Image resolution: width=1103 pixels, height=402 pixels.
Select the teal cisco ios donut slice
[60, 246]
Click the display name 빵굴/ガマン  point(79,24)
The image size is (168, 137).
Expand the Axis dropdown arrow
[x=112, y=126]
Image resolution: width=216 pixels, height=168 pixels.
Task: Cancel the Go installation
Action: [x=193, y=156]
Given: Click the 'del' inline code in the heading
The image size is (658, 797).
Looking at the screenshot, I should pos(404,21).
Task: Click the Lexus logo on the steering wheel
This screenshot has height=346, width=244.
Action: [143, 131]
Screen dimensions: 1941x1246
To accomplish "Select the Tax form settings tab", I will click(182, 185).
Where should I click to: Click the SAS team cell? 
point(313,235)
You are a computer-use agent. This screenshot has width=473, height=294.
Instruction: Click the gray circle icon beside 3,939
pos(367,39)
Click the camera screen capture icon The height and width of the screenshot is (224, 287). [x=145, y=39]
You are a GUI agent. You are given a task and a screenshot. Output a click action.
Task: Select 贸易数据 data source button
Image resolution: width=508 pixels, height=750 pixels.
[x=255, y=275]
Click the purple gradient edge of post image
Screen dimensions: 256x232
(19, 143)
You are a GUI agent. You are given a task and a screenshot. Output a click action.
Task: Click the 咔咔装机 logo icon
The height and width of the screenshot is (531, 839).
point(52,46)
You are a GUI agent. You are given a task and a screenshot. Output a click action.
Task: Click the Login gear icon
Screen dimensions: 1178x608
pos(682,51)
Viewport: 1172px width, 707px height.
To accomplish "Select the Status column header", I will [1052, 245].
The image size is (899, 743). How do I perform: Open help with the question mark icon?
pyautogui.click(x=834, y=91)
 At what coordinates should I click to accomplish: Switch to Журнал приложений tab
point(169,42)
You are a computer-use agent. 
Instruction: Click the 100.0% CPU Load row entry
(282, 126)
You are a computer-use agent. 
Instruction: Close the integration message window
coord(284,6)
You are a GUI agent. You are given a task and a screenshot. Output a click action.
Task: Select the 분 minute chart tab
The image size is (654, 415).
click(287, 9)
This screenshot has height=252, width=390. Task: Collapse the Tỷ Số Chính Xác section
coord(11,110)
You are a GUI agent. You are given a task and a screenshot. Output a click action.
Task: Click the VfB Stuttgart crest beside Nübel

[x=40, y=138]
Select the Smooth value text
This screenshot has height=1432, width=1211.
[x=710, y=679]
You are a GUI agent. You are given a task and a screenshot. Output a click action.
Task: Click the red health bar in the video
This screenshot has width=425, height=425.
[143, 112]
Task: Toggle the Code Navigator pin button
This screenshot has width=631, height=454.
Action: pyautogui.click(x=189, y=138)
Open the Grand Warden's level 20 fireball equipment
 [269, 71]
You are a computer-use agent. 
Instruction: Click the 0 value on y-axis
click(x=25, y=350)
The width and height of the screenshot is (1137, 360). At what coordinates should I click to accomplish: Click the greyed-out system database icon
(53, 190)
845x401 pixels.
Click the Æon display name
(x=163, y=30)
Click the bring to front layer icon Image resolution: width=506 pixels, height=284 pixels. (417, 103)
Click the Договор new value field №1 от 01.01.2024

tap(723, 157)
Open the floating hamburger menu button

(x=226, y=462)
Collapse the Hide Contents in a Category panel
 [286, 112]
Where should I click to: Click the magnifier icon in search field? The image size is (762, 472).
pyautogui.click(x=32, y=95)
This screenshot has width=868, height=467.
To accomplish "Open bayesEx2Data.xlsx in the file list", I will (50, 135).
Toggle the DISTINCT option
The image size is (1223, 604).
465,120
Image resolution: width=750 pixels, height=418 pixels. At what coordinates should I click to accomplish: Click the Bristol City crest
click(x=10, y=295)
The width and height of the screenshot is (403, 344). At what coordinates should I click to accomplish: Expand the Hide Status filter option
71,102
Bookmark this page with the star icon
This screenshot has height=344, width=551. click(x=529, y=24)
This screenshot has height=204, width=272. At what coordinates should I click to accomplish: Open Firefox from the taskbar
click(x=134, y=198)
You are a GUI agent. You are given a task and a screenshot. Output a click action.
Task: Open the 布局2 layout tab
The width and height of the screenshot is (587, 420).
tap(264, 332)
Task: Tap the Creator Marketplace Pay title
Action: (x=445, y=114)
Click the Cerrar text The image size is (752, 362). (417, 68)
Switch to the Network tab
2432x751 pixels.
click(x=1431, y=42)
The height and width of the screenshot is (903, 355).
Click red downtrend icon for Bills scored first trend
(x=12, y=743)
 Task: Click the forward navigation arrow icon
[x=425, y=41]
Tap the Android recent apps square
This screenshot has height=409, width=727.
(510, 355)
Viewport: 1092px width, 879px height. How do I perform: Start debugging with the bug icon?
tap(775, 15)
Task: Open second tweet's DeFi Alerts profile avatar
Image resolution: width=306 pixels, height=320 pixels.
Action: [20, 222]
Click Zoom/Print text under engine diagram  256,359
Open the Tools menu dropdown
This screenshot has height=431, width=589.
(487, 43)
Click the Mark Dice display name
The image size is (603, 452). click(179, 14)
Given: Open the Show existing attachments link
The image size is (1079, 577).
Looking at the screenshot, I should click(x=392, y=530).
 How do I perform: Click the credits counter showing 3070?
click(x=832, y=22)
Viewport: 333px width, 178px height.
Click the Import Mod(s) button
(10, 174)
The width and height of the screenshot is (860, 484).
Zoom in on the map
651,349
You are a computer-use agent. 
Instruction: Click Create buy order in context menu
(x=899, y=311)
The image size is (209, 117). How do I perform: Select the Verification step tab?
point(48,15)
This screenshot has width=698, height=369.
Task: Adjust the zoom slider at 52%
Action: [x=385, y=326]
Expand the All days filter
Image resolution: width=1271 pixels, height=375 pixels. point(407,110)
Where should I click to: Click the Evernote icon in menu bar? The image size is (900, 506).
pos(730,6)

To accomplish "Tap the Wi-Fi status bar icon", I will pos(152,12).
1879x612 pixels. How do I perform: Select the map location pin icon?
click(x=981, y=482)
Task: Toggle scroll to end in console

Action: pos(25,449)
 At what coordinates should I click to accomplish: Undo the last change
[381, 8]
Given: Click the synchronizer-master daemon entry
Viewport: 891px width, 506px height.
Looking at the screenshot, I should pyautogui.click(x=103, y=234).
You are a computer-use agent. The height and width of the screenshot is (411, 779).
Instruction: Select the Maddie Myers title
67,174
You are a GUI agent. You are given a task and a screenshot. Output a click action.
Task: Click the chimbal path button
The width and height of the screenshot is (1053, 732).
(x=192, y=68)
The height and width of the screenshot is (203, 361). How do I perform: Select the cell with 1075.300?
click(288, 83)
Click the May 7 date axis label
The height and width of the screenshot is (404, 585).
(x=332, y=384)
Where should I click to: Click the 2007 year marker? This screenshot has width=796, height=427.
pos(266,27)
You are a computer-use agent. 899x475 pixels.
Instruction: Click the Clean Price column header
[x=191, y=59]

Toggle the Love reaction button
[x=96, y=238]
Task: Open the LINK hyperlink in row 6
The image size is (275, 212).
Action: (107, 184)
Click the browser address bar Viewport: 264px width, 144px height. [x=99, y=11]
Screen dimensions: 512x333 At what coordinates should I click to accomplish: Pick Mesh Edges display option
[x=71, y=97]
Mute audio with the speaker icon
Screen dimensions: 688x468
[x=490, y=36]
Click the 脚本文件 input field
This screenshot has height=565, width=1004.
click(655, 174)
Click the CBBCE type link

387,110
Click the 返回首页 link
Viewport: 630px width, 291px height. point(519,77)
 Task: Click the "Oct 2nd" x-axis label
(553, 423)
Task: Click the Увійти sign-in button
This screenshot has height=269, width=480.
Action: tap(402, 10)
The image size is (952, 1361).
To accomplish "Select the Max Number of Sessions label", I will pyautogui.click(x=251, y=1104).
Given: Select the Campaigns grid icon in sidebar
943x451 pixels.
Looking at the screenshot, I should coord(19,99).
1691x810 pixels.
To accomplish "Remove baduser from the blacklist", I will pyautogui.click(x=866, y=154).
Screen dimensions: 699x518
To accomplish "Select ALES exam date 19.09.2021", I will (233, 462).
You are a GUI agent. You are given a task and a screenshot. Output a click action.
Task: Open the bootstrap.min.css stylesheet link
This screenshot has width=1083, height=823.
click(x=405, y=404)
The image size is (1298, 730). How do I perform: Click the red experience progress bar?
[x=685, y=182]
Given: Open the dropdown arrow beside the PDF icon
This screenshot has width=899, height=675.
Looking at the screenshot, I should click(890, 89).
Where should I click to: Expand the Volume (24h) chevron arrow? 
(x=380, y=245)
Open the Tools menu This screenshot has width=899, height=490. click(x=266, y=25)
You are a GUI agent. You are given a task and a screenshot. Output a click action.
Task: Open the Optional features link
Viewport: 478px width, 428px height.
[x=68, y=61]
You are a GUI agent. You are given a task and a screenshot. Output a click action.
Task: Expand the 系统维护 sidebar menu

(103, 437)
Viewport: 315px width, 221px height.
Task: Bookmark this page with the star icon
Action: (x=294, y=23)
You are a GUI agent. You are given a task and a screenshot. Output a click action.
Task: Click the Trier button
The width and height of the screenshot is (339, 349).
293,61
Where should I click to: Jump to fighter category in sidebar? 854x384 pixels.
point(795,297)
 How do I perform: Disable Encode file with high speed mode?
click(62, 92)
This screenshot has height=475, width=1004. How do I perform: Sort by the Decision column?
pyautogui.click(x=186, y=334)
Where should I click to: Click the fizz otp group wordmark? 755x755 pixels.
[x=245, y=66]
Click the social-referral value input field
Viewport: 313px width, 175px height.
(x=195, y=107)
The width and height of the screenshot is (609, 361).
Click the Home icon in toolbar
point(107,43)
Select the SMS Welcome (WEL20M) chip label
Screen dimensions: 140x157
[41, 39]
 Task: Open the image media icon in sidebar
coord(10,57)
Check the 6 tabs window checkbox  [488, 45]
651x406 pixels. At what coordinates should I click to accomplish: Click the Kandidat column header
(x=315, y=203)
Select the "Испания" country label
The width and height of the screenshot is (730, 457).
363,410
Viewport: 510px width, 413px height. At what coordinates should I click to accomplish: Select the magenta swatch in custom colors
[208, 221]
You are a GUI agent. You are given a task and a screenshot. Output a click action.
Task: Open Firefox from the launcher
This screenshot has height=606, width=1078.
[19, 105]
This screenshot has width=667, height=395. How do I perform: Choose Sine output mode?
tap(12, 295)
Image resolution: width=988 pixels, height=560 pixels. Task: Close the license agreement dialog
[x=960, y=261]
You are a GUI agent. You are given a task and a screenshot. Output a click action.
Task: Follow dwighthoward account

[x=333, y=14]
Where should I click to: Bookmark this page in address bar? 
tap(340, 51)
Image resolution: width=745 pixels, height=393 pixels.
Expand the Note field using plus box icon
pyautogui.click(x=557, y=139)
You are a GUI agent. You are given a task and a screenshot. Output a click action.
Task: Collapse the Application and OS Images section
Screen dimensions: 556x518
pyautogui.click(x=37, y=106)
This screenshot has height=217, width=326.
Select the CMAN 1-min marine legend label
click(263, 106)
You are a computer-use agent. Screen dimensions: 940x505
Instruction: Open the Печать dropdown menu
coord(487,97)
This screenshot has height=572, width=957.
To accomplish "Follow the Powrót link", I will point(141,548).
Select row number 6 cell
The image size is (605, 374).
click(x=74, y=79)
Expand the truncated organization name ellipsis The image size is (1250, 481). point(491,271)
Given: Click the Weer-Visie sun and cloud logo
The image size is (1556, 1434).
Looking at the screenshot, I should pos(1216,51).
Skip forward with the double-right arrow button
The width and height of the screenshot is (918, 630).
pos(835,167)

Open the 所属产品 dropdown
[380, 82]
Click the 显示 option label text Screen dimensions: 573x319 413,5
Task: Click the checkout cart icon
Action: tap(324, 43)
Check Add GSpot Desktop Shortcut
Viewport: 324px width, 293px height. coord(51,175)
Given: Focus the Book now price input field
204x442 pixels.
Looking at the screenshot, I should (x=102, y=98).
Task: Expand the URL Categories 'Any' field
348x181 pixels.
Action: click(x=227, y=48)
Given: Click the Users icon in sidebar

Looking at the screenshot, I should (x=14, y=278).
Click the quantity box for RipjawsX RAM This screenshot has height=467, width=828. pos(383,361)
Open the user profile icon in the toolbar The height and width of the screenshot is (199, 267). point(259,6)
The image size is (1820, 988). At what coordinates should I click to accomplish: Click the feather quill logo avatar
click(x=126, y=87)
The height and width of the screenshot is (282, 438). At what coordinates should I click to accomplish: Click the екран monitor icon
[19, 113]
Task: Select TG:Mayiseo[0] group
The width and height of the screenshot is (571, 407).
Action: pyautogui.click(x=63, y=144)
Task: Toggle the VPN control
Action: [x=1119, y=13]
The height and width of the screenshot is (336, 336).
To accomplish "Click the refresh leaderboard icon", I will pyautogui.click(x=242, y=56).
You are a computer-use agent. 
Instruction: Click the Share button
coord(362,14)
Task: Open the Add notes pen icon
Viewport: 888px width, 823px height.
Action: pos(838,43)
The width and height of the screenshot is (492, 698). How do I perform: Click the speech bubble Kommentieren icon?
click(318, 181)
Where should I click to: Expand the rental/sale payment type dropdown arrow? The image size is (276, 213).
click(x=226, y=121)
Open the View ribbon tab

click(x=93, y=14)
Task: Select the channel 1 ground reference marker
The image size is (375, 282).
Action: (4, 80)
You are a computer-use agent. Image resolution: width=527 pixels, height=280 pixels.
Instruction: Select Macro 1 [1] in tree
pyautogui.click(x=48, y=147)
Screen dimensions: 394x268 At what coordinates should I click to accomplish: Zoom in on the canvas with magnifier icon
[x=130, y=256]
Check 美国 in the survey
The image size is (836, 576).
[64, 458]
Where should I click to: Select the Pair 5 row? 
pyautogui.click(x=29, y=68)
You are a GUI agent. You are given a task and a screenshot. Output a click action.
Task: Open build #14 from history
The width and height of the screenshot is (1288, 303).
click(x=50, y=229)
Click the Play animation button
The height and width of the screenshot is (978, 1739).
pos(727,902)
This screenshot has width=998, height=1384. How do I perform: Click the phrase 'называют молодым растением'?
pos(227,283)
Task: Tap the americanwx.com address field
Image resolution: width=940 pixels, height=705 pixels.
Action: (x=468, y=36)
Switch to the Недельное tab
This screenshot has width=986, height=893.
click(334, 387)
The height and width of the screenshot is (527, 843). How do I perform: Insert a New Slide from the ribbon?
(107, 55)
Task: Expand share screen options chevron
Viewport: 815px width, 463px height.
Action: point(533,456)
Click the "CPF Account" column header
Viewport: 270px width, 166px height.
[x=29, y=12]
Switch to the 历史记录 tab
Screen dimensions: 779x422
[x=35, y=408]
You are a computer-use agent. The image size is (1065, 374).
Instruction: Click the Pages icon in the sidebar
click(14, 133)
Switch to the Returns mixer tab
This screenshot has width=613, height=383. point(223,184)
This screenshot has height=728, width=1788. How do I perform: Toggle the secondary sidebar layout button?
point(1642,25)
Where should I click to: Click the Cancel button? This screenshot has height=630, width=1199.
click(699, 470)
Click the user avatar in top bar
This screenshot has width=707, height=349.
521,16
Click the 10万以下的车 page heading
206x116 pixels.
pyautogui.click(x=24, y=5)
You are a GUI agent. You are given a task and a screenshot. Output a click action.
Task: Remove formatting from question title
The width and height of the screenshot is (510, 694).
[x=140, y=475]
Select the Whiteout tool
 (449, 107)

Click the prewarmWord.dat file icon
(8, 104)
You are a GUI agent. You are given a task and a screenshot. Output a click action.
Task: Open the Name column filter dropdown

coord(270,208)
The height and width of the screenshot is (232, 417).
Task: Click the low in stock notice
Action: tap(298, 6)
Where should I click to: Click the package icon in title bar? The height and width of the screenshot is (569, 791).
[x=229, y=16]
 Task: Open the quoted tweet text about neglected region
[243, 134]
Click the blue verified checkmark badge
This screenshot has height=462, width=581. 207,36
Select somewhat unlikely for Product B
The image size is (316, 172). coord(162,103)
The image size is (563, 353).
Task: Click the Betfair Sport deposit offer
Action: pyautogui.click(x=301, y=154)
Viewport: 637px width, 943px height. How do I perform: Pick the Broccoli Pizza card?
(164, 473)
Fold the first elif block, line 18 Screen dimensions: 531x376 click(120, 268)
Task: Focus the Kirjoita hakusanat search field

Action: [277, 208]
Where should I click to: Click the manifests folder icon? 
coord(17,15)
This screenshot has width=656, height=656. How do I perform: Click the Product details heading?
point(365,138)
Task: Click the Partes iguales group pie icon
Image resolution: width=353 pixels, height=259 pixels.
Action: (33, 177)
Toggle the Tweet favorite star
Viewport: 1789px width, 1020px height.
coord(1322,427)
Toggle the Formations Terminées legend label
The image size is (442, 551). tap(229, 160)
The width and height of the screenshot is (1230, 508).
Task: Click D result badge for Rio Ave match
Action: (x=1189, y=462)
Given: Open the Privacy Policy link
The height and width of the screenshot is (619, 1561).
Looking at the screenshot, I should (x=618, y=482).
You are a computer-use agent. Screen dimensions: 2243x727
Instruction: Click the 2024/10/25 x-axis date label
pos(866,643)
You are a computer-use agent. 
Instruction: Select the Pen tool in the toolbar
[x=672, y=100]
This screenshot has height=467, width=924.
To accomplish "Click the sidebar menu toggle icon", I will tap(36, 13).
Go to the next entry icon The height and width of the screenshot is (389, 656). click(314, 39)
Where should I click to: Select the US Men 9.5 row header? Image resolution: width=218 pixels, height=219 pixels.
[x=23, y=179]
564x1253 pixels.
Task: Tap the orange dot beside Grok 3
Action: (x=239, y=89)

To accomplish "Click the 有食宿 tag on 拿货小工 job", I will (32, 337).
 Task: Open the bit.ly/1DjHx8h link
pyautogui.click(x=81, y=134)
____
■ **Action item**
Wherever the word "Remove" appears in the entries above, copy that whole line.

■ **Completed exercise**
To accomplish "Remove baduser from the blacklist", I will pyautogui.click(x=866, y=154).
Task: Remove formatting from question title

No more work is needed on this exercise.